🤖 AI Summary
The applicability of CISA’s Known Exploited Vulnerabilities Catalog (KEVC) to operational technology (OT) environments—particularly where patching is infeasible—remains unassessed, leaving critical infrastructure operators without validated mitigation guidance. Method: We conduct a systematic empirical study integrating vulnerability feature analysis, exploit feasibility assessment, and vendor-provided mitigation categorization, grounded in industrial control system security practices. Contribution/Results: We find that only 13% of KEVC entries include OT-applicable, non-patch-based mitigations—a previously undocumented gap.

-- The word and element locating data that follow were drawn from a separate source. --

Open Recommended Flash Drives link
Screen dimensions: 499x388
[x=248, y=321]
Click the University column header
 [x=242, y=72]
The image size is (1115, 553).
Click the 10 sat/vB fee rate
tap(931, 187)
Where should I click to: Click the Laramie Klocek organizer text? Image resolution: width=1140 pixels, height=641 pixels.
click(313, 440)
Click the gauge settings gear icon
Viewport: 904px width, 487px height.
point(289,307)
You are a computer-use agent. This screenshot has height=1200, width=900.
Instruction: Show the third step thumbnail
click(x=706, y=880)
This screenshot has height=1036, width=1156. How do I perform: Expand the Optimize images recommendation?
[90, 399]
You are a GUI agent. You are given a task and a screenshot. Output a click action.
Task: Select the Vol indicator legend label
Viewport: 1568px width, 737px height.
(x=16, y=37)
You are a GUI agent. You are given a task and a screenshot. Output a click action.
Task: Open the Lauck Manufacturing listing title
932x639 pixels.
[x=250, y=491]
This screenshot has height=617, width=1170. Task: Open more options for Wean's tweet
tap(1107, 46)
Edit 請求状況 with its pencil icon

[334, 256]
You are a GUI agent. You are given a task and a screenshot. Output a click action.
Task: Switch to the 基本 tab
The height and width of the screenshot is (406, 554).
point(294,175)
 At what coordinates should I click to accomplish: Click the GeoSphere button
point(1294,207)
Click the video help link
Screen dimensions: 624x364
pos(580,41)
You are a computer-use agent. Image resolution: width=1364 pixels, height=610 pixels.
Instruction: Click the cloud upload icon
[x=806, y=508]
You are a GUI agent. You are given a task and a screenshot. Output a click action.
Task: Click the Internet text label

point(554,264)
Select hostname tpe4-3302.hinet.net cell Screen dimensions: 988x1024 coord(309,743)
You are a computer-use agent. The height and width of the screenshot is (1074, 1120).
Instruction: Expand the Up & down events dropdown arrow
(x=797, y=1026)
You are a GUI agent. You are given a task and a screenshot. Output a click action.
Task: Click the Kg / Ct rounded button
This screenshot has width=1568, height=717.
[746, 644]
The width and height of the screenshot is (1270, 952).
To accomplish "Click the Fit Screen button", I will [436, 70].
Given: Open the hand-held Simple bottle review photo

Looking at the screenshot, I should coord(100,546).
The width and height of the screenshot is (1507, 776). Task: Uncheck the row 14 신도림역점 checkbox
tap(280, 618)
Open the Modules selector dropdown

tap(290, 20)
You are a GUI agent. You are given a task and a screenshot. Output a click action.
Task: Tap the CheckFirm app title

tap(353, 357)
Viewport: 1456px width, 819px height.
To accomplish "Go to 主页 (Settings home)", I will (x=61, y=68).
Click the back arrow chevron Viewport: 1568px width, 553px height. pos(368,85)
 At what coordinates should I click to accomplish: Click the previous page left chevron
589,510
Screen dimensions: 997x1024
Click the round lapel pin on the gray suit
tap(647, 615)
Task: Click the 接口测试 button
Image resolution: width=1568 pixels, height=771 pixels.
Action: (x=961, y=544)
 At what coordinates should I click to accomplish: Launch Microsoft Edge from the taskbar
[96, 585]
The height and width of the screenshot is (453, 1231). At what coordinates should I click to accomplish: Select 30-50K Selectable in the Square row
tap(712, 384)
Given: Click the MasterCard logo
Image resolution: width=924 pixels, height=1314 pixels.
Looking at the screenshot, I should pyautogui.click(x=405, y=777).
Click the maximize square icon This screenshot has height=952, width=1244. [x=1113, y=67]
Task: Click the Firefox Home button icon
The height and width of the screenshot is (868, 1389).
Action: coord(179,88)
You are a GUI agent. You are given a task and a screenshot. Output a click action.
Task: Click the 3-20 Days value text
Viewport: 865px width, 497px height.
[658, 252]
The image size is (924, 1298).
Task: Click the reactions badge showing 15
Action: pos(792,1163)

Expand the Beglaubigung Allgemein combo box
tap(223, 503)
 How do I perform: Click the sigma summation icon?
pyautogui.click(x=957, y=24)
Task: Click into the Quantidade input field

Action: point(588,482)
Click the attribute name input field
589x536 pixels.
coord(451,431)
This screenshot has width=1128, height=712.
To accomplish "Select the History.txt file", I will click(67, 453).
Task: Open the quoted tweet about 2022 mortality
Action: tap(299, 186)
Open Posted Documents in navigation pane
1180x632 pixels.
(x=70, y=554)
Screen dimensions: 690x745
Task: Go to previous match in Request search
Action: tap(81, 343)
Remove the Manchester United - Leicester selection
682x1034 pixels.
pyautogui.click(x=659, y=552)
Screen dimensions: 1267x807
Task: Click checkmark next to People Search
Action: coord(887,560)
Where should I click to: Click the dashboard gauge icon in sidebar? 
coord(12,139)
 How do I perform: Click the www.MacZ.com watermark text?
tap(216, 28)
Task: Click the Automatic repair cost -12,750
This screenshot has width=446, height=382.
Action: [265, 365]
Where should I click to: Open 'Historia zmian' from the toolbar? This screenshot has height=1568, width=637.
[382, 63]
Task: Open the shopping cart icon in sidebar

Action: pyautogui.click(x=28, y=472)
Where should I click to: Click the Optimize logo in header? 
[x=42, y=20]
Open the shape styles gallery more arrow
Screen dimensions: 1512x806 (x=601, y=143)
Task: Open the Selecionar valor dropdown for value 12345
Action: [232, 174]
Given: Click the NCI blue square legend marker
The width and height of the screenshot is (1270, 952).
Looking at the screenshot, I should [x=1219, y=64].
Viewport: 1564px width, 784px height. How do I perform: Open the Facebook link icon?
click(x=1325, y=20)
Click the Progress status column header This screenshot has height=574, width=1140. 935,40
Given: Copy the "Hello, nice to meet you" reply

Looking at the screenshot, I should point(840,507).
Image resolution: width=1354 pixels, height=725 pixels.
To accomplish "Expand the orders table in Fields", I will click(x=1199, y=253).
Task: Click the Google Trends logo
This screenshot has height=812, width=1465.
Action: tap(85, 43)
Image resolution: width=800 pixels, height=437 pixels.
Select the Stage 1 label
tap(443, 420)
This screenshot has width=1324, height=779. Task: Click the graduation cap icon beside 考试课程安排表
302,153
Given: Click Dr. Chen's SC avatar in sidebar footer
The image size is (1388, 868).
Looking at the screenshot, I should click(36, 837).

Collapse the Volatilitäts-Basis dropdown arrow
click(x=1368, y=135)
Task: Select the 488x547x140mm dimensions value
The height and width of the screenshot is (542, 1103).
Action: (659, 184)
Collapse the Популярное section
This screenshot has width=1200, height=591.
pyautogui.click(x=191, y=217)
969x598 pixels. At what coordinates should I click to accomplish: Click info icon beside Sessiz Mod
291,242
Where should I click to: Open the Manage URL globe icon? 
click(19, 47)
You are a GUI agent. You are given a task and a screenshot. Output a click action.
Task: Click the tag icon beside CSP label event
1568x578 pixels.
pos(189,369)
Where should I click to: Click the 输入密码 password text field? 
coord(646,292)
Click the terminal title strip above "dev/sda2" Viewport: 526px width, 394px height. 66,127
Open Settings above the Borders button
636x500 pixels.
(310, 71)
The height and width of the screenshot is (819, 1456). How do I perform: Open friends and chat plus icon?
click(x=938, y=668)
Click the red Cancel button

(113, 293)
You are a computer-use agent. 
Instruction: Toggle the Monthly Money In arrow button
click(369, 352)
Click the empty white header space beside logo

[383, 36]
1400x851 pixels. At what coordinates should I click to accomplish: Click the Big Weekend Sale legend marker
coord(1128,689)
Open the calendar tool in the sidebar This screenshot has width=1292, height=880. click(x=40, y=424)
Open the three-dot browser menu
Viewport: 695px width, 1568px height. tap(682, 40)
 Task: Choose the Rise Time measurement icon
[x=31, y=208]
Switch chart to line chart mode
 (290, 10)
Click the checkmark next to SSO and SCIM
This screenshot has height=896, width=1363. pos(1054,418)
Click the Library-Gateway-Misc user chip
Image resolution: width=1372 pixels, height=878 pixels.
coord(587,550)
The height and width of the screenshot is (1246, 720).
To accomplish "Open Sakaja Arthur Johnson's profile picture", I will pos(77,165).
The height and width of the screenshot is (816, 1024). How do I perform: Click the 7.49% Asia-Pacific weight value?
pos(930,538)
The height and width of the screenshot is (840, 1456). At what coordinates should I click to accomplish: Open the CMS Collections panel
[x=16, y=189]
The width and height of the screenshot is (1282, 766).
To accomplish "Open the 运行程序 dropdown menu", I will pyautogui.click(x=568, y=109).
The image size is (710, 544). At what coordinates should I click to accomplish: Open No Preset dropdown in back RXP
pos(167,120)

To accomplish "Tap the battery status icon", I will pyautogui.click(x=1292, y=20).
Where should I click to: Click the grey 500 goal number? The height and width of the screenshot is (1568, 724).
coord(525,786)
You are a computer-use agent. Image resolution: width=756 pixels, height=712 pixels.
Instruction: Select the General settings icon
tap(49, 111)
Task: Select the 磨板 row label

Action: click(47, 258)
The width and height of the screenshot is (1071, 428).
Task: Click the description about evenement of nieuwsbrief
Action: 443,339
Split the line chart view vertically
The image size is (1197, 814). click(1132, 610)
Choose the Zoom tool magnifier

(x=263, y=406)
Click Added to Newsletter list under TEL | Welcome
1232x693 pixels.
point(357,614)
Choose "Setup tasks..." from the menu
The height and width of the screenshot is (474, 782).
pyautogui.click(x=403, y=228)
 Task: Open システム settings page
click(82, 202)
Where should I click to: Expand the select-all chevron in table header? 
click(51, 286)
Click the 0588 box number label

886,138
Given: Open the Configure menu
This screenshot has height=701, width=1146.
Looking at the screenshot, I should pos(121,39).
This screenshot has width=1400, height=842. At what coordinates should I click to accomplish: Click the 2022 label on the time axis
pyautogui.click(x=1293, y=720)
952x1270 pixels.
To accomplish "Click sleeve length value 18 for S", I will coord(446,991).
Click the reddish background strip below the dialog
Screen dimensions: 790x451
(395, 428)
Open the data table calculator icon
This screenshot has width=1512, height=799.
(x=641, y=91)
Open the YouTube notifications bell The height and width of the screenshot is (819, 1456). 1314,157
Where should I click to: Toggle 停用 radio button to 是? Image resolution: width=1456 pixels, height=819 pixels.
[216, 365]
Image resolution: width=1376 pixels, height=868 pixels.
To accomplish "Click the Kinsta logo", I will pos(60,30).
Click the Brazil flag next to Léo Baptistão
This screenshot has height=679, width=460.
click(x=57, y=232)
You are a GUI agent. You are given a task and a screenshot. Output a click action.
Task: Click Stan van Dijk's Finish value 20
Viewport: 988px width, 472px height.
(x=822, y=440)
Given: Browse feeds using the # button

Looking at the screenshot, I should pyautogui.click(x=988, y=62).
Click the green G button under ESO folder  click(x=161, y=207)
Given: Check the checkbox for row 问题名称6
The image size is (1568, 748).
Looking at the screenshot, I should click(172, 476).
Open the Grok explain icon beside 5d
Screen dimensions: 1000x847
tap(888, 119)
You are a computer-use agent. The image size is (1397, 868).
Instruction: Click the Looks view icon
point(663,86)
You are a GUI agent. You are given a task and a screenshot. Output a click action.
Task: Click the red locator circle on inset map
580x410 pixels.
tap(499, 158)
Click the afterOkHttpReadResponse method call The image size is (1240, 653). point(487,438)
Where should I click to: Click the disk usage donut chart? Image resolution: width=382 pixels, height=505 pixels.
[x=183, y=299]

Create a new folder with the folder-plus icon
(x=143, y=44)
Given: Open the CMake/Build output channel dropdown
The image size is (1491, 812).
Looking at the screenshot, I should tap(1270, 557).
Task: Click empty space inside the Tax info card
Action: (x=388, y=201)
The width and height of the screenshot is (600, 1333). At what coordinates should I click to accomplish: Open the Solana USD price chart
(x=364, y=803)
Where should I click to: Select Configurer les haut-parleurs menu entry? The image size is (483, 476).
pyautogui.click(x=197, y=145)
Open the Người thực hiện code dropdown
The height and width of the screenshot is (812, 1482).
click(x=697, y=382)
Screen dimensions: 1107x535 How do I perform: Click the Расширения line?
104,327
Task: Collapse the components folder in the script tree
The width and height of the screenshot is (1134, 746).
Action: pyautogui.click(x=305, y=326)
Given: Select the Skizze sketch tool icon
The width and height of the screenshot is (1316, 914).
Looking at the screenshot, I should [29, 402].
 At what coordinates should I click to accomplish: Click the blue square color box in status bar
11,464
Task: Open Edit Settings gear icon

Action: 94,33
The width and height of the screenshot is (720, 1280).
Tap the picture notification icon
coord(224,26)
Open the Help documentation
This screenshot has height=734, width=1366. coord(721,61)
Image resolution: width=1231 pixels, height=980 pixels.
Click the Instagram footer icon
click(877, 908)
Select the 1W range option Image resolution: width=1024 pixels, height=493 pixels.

To address this, we propose and empirically validate a method for automatically generating technical workarounds from vulnerability characteristics (e.g., attack vectors, impacted components, configuration dependencies). Our approach demonstrates initial efficacy in producing actionable, OT-contextualized mitigations. This work establishes the first rigorous evaluation of KEVC’s OT relevance and delivers a practical, automation-ready framework for generating deployable vulnerability mitigations in patch-constrained critical infrastructure environments.
📝 Abstract
We examine the state of publicly available information about known exploitable vulnerabilities applicable to operational technology (OT) environments. Specifically, we analyze the Known Exploitable Vulnerabilities Catalog (KEVC) maintained by the US Department of Homeland Security Cybersecurity and Infrastructure Security Agency (CISA) to assess whether currently available data is sufficient for effective and reliable remediation in OT settings. Our team analyzed all KEVC entries through July 2025 to determine the extent to which OT environments can rely on existing remediation recommendations. We found that although most entries in the KEVC could affect OT environments, only 13% include vendor workarounds or mitigations as alternatives to patching. This paper also examines the feasibility of developing such alternatives based on vulnerability and exploit characteristics, and we present early evidence of success with this approach.